Selanjutnya masalah pencitraan, tidak
kalah seriusnya pesantren menghadapi masalah pencitraan di mata umat dan
bangsa, pencitraan tersebut biasanya dikaitkan dengan kebersihan dan penataan
lingkungan, sering terdengar istilah jorok dan kumuh dinisbahkan kepada
pesantren. Walaupun sebagian pesantren telah menata diri tapi kesan tersebut
masih belum sirna.
Sisi informasi dan publikasi bagi
pesantren agak tertinggal, ada semacam tabu bagi pesantren untuk mengiklankan
kegiatannya, kecuali beberapa pesantren dan short course yang dilakukan
penyelenggara pesantren kilat di Puncak yang dengan mudah bisa kita baca di
koran misalnya.
Tidak seluruh masyarakat mengetahui
kegiatan dan keberadaan pesantren, semua ini mungkin karena minimnya publikasi
dan informasi tentang pesantren, juga karena pencitraan buruk sebagaimana
dikemukakan di atas. Kenyataan ini membentuk pesantren menjadi suatu komunitas
turun temurun, artinya jika bapaknya dasri pesantren, maka anaknya juga
dipesantrenkan, atau jika keluarganya dari pesantren maka ada kerabat lain yang
juga mesantren. Ada semacam daur ulang input pesantren, alumni
memasukkan anaknya ke pesantren almamaternya. Ini gejala umum, walaupun ada
juga kalangan non pesantren dengan niatan mendalami agama memasukkan anaknya ke
pesantren sebagaimana alumni pesantren menyebrangkan anaknya ke luar
pesantren.
Sementara konstelasi politik juga sering
menjadi permasalahan bagi pesantren walau kadang menguntungkan juga. Seperti
kegiatan safari Romadlan yang dilakukan Harmoko dengan mengunjungi
pesantren-pesantren pada saat ia jadi menteri, menguntungkan bagi pesantren
dari satu sisi yaitu publikasi (Harmoko pemilik media saat itu karena menjabat
menteri penerangan) pesantren bisa masuk TV, halaman berita koran dan majalah.

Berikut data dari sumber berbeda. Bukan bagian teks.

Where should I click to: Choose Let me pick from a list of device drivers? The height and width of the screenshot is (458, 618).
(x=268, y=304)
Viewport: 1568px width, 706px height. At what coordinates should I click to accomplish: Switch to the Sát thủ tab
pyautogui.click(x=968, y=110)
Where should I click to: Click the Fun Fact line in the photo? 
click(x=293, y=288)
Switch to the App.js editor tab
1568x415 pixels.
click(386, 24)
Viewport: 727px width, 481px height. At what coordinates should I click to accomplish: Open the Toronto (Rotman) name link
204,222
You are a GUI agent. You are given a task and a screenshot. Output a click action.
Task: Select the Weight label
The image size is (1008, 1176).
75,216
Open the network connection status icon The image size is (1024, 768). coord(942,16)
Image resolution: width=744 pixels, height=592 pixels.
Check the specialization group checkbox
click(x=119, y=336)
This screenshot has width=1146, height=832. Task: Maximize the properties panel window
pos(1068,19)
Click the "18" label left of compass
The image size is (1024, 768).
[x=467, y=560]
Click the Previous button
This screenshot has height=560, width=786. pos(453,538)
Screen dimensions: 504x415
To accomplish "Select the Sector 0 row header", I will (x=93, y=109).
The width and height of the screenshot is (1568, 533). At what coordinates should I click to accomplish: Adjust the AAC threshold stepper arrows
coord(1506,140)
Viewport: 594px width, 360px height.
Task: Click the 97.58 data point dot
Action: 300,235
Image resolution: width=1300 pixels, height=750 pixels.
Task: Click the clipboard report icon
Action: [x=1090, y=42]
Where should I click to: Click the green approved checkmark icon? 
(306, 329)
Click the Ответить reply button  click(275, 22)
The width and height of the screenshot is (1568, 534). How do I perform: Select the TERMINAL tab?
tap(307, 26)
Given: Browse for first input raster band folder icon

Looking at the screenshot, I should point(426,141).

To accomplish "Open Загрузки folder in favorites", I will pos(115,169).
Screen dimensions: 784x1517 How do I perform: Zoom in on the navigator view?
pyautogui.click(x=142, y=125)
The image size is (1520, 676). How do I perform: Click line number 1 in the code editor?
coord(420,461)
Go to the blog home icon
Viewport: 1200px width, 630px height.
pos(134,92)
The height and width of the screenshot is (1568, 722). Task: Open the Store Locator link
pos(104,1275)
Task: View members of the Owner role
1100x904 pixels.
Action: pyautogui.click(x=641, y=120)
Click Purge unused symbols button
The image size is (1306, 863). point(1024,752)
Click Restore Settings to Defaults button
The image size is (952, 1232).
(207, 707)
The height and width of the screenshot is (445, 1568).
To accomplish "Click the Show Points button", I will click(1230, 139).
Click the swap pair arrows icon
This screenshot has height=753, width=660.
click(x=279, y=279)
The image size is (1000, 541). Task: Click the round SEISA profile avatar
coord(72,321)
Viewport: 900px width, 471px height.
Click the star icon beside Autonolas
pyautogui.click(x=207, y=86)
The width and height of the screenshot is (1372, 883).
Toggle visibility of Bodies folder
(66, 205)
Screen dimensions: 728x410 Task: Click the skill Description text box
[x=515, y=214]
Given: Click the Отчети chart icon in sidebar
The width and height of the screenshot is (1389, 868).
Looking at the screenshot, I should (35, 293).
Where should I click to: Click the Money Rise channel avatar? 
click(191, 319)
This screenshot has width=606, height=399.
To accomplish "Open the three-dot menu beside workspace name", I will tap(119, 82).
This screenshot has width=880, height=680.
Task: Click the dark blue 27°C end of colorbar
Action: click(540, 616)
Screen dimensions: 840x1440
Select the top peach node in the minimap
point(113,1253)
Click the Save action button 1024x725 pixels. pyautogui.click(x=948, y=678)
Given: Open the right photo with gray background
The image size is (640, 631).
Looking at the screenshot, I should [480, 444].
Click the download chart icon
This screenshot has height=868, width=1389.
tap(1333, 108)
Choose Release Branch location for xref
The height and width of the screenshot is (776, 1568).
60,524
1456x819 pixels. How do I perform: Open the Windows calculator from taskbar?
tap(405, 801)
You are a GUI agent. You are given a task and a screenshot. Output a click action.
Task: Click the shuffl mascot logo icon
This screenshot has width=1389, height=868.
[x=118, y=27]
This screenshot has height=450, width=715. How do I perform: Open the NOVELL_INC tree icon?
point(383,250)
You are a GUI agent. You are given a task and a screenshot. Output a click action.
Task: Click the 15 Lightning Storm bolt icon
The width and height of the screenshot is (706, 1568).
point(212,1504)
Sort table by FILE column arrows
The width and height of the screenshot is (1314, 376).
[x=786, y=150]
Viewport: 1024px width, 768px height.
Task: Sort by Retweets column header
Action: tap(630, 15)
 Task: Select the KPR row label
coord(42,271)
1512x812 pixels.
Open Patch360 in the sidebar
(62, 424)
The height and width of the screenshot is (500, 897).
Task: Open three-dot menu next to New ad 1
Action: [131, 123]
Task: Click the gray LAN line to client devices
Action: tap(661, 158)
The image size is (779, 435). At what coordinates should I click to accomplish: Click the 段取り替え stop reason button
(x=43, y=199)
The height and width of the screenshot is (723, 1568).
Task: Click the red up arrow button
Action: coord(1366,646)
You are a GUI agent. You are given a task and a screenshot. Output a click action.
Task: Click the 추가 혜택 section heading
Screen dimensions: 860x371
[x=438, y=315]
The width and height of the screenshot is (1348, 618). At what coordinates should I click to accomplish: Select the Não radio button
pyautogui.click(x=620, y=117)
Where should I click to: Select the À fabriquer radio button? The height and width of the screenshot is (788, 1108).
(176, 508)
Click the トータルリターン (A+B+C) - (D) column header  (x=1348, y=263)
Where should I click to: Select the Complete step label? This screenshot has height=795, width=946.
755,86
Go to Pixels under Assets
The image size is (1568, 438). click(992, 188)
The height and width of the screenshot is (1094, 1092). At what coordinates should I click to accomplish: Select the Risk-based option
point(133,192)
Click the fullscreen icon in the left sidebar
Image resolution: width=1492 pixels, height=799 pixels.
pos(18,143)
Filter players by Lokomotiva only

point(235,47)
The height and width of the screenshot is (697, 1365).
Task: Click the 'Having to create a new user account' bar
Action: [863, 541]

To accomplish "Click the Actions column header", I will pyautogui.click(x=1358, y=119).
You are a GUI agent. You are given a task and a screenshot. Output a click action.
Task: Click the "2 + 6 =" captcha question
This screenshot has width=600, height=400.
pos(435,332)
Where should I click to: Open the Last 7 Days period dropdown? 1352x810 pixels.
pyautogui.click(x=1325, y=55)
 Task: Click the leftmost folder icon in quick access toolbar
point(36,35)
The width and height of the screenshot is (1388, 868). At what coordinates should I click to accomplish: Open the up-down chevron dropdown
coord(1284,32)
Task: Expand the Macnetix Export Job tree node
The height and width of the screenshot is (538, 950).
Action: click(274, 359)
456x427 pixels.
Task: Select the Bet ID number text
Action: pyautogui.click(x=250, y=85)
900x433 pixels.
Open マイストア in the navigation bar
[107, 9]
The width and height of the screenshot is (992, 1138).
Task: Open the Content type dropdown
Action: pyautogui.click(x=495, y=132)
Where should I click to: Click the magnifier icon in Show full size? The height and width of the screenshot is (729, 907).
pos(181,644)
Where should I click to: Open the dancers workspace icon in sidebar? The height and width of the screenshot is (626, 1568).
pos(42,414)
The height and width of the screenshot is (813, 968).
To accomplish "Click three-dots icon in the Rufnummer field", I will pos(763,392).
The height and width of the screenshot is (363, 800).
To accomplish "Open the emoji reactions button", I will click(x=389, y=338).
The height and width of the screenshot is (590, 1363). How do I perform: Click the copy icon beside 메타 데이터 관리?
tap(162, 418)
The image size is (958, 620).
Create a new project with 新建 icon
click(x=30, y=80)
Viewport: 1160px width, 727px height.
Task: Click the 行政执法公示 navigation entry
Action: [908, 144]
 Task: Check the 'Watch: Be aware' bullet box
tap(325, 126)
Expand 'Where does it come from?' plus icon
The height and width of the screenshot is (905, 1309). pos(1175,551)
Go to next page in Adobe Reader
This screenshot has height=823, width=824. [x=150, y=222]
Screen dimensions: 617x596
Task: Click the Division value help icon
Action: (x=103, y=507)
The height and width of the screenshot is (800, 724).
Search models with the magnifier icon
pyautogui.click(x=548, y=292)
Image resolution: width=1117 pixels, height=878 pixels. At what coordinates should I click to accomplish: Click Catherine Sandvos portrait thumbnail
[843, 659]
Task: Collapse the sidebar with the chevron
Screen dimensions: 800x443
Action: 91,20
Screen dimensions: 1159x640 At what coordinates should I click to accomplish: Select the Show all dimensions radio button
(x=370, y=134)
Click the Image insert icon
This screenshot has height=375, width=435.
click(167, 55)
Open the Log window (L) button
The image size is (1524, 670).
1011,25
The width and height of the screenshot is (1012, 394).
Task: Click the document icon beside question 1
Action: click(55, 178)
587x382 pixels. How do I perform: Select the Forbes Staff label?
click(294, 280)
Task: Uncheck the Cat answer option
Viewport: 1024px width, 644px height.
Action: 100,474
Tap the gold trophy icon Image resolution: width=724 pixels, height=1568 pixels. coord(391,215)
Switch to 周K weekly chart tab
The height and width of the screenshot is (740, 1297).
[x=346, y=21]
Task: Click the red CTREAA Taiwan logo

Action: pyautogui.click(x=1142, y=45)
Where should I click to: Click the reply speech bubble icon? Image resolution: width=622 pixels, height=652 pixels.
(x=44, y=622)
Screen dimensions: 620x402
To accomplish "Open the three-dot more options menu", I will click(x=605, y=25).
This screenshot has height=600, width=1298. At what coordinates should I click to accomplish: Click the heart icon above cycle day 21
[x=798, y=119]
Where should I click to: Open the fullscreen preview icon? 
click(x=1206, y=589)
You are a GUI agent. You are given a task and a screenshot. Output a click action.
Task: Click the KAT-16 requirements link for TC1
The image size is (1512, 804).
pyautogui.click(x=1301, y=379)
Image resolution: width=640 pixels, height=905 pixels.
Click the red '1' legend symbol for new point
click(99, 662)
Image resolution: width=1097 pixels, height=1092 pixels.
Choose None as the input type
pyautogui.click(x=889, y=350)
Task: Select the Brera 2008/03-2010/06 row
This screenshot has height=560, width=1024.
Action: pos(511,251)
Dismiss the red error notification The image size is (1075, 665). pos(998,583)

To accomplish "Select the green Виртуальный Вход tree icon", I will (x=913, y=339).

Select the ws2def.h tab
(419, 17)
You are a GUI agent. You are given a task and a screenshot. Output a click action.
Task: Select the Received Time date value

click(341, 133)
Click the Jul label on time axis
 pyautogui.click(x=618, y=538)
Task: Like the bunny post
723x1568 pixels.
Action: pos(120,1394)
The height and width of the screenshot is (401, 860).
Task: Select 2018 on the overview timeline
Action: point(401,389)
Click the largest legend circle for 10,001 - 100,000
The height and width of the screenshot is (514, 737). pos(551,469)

Namun bisa juga mengancam keberadaan pesantren karena terkotakkan pada parpol
tertentu.
Problema lain adalah ketika kiai-nya
dipercaya atau diminta untuk dicalegkan ini di satu sisi positif karena medan
dakwah kiai menjadi luas, di sisi lain menjadi negatif karena pengkotakan tadi
dan karena dunia politik seringkali pada dataran tertentu berlawanan dengan
misi pesantren.[9]
Selain masalah di atas juga sistem
pemerintahan, ketika pemerinatahan kurang menghargai pesantren seebagai asset
bangsanya, yang terjadi adalah --sebagaimana di masa penjajahan-- pesantren
sebagai suatu yang harus dijauhi dan dimusuhi, ungkapan pesantren sebagai
"sarang teroris" misalkan yang muncul pada tahun 2000an ikut
memperkeruh kesan terhadap pesantren.
Beberapa instansi yang mencoba masuk ke
pesantren dengan gagasan-gagasan perbaikan adalah departemen koperasi dan UKM,
pada tahun 1997an ada semacam pembentukan kopontren besar-besaran dan obral
badan hukum --walaupun akhirnya tidak semuanya berjalan-- mereka mencoba menawarkan ide perkoprasian,
selain depkop juga departemen pertanian dengan gagasan agribisnis pesantren,
kehutanan dengan HPH-nya, termasuk juga
departemen kesehatan dan instansi lainnya seperti kependudukan, kesehatan
dengan ide poskestrennya, Departemen agama sejak tahun 2000an mulai memperhatikan
pesantren demikian juga Departemen Pendidikan. [10]
Menata Arah Pembaharuan:
1. Dimensi
SDM
Berangkat dari permasalahan di atas,
untuk pengembangan pesantren dalam berbagai
segi baik pendanaan, pengelolaan
maupun manajemen serta permasalahan lainnya, yang harus ditempuh adalah
pengembangan sumber daya manusia,
pernyataan ini tidak berarti bahwa SDM pesantren dewasa ini lemah, yang
dimaksud di sini adalah pengembangan terus-menerus serta kaderisasi. Jangan
sampai suatu pesantren "terhenti" hanya karena meninggalnya kiai yang
biasanya menjadi komandan sekaligus tumpuan kepercayaan ummat maupun santri,
sehingga ketika kiai tersebut (figur) wafat maka pesantrennya ikut mati juga.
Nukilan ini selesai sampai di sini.